1.Introduction
Litter plays an important role in maintains ecosystem productivity,
enhancing soil fertility, improving soil texture, and optimizing the
structure and metabolic characteristics of microbial communities in the
system (Canessa et al., 2021, Huangfu and Wei, 2018). Litter
decomposition is a crucial terrestrial ecosystem process which affects
the nutrients cycling. (Chapin et al., 2002; Handa et al., 2014; Liu et
al., 2016). Through material exchange and nutrient flow with soil,
litter decomposition connects aboveground plants and soil and offers an
essential way for plant-soil interaction (Chapin et al. 2002; Gregorich
et al., 2016; Xiao et al., 2014). The changes of litter quality,
including C, N, P concentration, cellulose and lignin can reflect the
decomposition rate of litter matter to some extent (Yang et al., 2017).
The decomposition rate is mainly controlled by climate, the plant
properties, soil environment and microorganism activities, and most of
these factors are affected by ecosystem nitrogen (N) deposition. (Van
Diepen et al., 2015; Zhou et al., 2017; Liu and Greaver 2010). In
addition, plant growth is usually limited by nitrogen or phosphorus, and
is often even limited by both phosphorus concentration and effectiveness
in the late stages of ecosystem regeneration, which will seriously
affect the decomposition process of litter. (Vitousek et al. 2010; Jiang
et al., 2016). Hence, understanding the effects of N and P input on
litter decomposition is imperative.
The process of decomposition of litter by extracellular enzymes produced
by soil microorganisms and plant roots is the key to promote
biogeochemical cycling in terrestrial ecosystems (Yue et al., 2020). By
changing soil physical and chemical properties, nitrogen and phosphorus
can affect the effective use of soil nutrient by extracellular enzymes
and regulate the nutrient uptake of plant, and ultimately affect the
results of litter decomposition and feedback process (Song et al., 2014;
Amend et al., 2015; Creamer et al., 2015; Waldrop et al. 2004). At the
same time, litter decomposition is a continuous biodegradation process,
the factors that dominate the mass loss of litter may change as the
decay time of litter progresses (Huo et al., 2019). The addition of
exogenous nutrients can usually accelerate the decomposition of litter
in the early stage by providing nutrients necessary for microbial
activities (Cuchietti et al., 2014), and slow the the decomposition of
litter in later stage by change the microbial community and reduce
enzyme activity (Cuchietti et al., 2014; Gill et al., 2021; Widdig et
al., 2020). Therefore, it is essential to investigate the dynamic
changes of litter decomposition and soil enzyme activity over time under
N and P addition.
As a high altitude and unique type of grassland ecosystem in the world,
alpine grasslands are extremely sensitive to global environmental
changes and play an important role in regulating the global ecological
environment (Chen et al., 2014). The alpine grassland of northwest
Sichuan is located in the alpine semi-humid region on the southeastern
edge of the Tibetan Plateau, with the world’s largest plateau peat swamp
wetlands, and its regional ecological and environmental status is very
important (Hoover et al., 2016; Suseela et al., 2018). Over the years,
due to the intensity of human activities and overgrazing, the alpine
grasslands of northwest Sichuan have faced important ecological problems
such as the degradation of grassland functions and severe
desertification (Jiang et al., 2018). Grassland desertification control
has become an important task for regional ecological restoration.

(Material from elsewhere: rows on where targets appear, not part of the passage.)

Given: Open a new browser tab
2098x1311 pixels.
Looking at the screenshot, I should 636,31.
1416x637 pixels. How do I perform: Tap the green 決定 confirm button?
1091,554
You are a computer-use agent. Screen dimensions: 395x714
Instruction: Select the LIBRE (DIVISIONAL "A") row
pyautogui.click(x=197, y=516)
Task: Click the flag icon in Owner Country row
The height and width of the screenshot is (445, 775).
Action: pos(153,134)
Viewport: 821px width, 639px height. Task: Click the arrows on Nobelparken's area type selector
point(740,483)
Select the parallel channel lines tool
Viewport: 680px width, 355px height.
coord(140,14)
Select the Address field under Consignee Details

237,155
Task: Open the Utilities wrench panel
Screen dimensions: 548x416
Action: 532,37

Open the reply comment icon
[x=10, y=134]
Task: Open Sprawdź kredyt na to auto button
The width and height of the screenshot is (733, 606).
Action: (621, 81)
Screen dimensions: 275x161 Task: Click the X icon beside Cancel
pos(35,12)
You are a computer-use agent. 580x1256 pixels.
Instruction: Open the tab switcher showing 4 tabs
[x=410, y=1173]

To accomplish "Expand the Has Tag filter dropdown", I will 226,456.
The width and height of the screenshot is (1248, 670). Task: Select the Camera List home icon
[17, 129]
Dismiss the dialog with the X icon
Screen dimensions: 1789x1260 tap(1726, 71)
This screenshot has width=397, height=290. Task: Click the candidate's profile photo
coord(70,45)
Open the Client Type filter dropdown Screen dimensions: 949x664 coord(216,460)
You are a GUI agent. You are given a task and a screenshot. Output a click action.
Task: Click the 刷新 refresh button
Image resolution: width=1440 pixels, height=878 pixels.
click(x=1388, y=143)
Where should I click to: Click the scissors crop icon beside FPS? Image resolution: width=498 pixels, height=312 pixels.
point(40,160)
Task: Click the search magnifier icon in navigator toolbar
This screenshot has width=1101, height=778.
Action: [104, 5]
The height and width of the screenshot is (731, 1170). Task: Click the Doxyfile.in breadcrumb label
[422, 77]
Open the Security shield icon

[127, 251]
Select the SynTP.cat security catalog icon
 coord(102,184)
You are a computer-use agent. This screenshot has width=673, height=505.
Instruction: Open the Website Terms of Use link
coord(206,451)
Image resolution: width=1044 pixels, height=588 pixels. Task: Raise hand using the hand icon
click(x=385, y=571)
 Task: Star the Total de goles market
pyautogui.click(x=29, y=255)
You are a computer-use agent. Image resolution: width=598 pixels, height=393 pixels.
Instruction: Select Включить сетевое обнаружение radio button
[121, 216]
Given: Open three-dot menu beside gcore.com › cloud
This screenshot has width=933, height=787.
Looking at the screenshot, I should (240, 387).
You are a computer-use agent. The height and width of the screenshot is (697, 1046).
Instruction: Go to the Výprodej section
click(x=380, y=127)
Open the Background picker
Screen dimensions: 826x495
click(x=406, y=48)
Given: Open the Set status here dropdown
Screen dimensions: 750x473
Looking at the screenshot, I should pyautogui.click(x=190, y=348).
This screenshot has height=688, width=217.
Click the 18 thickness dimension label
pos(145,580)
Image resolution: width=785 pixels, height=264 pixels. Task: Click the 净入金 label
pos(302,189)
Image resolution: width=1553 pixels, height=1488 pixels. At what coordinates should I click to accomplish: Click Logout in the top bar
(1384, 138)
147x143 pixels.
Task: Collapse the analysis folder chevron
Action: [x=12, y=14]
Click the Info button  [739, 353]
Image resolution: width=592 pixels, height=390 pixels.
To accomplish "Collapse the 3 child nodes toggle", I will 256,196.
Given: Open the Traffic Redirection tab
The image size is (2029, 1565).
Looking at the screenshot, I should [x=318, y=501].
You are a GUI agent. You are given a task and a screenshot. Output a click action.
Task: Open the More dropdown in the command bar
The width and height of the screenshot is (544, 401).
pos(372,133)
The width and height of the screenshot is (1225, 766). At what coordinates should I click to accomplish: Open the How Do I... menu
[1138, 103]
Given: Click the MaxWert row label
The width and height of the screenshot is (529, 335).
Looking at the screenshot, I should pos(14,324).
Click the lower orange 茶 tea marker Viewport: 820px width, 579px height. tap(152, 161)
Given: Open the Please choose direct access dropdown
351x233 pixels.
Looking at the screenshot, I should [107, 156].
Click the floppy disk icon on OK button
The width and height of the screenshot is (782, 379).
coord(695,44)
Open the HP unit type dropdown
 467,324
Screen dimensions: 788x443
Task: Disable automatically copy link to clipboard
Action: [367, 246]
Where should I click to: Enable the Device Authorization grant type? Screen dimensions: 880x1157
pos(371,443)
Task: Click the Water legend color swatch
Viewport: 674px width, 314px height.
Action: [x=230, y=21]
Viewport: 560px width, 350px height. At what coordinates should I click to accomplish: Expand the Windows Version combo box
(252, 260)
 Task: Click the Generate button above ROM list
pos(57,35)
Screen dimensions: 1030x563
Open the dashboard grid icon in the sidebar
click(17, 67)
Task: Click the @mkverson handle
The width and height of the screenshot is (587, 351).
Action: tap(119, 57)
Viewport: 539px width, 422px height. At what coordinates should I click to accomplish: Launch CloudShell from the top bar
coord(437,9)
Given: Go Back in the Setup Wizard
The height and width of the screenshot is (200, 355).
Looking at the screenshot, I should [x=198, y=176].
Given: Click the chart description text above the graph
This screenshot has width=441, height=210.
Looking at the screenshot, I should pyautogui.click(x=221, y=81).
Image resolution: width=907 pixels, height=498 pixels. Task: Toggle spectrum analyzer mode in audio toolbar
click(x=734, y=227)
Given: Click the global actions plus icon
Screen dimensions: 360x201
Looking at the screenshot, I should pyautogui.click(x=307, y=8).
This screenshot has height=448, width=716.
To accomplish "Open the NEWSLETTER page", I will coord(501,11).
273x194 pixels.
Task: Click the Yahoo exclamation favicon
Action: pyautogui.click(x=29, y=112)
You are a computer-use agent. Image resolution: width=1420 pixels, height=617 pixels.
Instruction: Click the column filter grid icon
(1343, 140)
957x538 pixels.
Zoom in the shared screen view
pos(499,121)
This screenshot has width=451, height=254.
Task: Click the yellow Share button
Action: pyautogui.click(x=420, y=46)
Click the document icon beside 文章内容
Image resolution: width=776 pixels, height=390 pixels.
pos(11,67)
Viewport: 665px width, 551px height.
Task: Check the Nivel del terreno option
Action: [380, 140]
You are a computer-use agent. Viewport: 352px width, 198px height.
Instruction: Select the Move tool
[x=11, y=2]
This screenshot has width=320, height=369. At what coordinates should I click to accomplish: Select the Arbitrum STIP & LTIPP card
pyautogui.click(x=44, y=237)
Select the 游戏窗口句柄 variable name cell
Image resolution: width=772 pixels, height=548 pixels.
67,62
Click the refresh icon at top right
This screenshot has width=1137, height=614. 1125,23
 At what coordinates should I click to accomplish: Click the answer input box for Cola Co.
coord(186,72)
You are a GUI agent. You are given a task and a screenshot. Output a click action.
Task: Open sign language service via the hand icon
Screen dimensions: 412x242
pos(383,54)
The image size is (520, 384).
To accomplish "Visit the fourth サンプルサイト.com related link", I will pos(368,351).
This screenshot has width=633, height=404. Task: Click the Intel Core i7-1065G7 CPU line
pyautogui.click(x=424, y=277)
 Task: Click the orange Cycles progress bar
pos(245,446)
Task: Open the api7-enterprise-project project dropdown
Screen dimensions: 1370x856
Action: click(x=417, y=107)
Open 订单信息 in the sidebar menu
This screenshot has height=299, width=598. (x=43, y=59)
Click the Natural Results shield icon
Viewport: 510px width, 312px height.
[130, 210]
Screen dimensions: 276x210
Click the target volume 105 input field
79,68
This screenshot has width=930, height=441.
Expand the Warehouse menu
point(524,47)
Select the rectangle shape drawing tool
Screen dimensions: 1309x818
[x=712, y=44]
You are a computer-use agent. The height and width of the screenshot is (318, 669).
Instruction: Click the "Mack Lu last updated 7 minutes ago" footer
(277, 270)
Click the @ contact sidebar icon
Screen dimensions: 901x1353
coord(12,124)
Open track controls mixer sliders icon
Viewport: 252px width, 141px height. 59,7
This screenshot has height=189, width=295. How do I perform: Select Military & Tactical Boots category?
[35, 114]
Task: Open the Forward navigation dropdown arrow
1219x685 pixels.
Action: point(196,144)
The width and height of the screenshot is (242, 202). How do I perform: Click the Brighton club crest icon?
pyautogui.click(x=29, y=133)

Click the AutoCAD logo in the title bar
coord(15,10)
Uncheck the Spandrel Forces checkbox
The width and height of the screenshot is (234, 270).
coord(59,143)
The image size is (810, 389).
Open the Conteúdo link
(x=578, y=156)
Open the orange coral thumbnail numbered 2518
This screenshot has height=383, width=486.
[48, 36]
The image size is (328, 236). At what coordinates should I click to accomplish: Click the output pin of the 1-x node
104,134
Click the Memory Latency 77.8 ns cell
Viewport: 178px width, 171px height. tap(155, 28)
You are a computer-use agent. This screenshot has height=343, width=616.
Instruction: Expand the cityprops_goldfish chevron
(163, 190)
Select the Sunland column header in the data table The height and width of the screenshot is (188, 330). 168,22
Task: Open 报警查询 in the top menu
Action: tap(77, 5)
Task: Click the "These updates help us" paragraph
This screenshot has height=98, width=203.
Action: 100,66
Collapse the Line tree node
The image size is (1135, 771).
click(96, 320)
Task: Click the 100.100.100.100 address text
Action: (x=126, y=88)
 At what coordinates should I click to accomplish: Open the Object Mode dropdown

Because of its cold tolerance and drought resistance, Salix cupularis
can prevent cold winds from fixing sand, improve the alpine ecological
environment, promote the growth of other herbaceous plants, and
gradually form a stable shrub ecosystem in the ecological restoration
process (Zhang et al., 2016; Yang et al., 2017). Therefore, we conducted
a N and P addition experiment in Salix cupularis ecosystem in alpine
sandy land in northwest Sichuan. We aim to reveal the response of Salix
cupularis litter decomposition and soil enzyme activities to different
exogenous nitrogen and phosphorus additions and their inner
relationship, and provide scientific basis for the formulation of
ecological restoration measures as well as natural resource management
and regional sustainable development in northwest Sichuan.